News

The Spring Ephemerals in Stebbins Gulch

Fri., May. 20, 2022

By Sarah R. Carrino-Kyker, Postdoctoral Research Associate

For Mother’s Day this year, my 9-year-old daughter filled out a survey about me. One of the questions was “Why is your mom special?” She answered, “Because she knows almost all of the flowers in Ohio.” One of my favorite things to do with my children on hikes is point out the flowers in bloom! But, before I worked for Holden, I knew almost none of the flowers in Ohio. It is only after years of surveying the spring flowers that I learned their names. Every year for the past 10 years, I have helped take surveys of the spring ephemerals out in Stebbins Gulch with David Burke. And each year I learned more and more of their names from David!

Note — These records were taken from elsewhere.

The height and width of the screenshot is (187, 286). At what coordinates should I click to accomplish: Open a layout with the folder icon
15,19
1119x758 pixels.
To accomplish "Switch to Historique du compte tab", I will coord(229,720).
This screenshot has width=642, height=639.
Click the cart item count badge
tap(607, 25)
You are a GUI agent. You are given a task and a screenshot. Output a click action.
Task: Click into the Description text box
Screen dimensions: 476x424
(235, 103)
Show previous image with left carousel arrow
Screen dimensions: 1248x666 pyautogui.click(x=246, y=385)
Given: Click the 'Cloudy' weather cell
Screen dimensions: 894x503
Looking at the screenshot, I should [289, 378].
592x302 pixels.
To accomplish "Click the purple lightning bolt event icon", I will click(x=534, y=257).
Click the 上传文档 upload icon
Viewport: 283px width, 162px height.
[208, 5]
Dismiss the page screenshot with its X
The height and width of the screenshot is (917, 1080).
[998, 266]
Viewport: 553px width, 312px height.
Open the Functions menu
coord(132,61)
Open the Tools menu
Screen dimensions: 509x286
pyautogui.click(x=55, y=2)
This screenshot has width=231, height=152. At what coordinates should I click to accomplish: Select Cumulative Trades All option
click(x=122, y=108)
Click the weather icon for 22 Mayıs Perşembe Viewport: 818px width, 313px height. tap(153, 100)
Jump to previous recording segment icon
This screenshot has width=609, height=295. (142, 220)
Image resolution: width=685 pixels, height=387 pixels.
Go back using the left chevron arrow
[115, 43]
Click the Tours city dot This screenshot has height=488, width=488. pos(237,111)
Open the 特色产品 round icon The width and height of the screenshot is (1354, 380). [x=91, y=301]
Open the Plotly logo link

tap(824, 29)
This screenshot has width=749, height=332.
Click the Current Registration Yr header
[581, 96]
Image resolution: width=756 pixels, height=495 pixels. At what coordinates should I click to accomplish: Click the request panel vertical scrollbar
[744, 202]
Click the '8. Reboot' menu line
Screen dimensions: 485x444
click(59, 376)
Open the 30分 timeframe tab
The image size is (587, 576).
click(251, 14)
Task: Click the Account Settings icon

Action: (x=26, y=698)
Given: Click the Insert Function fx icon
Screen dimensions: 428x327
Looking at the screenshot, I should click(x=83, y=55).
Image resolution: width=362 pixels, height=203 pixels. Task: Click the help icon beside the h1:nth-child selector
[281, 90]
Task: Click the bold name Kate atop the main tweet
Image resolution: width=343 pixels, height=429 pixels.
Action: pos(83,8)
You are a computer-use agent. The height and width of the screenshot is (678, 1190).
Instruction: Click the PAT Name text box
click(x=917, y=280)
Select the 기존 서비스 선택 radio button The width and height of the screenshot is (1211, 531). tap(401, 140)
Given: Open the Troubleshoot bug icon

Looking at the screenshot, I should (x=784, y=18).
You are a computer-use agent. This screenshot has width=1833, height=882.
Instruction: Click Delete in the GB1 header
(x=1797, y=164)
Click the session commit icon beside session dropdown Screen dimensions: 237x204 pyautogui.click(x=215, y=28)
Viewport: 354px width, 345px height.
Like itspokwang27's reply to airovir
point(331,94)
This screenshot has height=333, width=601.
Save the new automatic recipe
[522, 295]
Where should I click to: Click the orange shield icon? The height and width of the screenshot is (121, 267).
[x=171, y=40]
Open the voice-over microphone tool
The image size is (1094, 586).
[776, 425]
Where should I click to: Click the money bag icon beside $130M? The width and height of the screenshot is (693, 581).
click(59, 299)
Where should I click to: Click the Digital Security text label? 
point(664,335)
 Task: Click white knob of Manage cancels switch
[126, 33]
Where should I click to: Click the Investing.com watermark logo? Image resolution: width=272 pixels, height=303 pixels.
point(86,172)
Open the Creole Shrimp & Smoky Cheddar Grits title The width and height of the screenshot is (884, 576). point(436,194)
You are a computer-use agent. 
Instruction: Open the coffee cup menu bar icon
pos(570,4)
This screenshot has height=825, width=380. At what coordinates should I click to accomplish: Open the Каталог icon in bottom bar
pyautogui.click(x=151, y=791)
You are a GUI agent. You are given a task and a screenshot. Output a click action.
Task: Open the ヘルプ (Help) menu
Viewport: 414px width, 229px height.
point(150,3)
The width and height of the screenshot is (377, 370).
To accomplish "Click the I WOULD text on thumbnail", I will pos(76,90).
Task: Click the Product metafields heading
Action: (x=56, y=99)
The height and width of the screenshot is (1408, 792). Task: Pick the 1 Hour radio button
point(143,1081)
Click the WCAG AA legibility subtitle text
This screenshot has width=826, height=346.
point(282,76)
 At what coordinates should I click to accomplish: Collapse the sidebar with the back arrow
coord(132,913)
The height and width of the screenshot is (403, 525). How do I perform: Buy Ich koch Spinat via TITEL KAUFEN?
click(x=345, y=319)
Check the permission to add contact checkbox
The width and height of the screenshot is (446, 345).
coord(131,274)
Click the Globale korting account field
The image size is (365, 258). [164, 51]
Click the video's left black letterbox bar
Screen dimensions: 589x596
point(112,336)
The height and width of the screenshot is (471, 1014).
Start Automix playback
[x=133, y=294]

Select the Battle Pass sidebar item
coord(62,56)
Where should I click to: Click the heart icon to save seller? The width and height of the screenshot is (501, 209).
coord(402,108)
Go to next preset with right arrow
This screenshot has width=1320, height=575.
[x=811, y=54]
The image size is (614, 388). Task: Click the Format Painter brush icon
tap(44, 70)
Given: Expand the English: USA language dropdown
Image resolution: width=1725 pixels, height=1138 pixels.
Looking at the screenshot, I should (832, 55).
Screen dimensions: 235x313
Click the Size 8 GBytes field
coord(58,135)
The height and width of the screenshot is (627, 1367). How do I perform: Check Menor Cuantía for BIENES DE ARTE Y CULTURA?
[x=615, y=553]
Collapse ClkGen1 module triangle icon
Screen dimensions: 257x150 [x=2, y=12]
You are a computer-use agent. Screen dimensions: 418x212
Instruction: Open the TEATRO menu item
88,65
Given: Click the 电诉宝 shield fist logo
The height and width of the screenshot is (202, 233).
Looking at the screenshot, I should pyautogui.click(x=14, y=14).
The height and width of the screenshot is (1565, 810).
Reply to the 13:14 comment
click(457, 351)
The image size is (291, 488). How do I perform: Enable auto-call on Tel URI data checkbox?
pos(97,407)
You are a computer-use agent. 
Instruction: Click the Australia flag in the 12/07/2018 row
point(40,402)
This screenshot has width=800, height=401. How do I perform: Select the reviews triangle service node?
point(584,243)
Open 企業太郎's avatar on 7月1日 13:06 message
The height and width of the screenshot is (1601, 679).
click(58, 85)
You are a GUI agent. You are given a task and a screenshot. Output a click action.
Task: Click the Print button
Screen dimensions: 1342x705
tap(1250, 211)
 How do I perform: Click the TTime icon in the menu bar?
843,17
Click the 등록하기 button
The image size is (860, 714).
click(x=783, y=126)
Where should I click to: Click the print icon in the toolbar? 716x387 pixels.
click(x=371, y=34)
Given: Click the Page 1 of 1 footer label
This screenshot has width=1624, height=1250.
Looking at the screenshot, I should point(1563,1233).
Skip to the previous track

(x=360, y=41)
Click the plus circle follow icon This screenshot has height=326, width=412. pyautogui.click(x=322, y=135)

Spring ephemeral flowers in the forest only bloom for a short period of time after the weather warms up from the winter, but before the trees in the canopy fully leaf-out and the light levels get lower on the forest floor. As such, our days of flower surveys are often long days in the field crammed together all in one or two weeks. This way, we can catch the plants before they go dormant again. But, these days of flower surveys are also ones when I have experienced some of the best natural beauty of the forests at Holden!

To me, the spring ephemerals in Stebbins are special because of their ephemeral nature. This year, we hiked out to our sites in late April and saw Spring Beauty, Trillium, Dwarf Ginseng, Squirrel Corn and Dutchman’s Breeches all in bloom! Two weeks later, on another hike to our sites, we saw Mayapple, Wood Violet, and Wild Geranium blooming! It’s so fun to see how in just a few weeks’ time, the forest floor can change so much.

Here are some of my favorite pictures from our surveys this year! I hope you enjoy them as much as I do!

Sarah R. Carrino-Kyker

Sarah R. Carrino-Kyker

Postdoctoral Research Associate

I am a microbial ecologist interested in the influence of human-induced and natural environmental changes on microbial communities. Because microorganisms are small in size, they are environmentally sensitive. Despite their small size, microorganisms can have a large impact on the overall health of a habitat due to their role in ecosystem processes. Consequently, environmental changes that alter microbial communities can have a large effect on the overall health of the habitat. My research focuses on deciduous forest soils, which harbor a tremendous diversity of microorganisms. For example, just a teaspoon of uncontaminated soil is estimated to contain millions of microbial species and billions of individual microbial cells. I primarily study bacteria and fungi, as these groups make up a large portion of the microbial diversity in soil. I use molecular techniques to study the community composition of microorganisms and functional genes possessed by microorganisms. The goal of my research is to help elucidate the importance of environmental changes to the health of a habitat or an ecosystem when these changes affect the smallest inhabitants.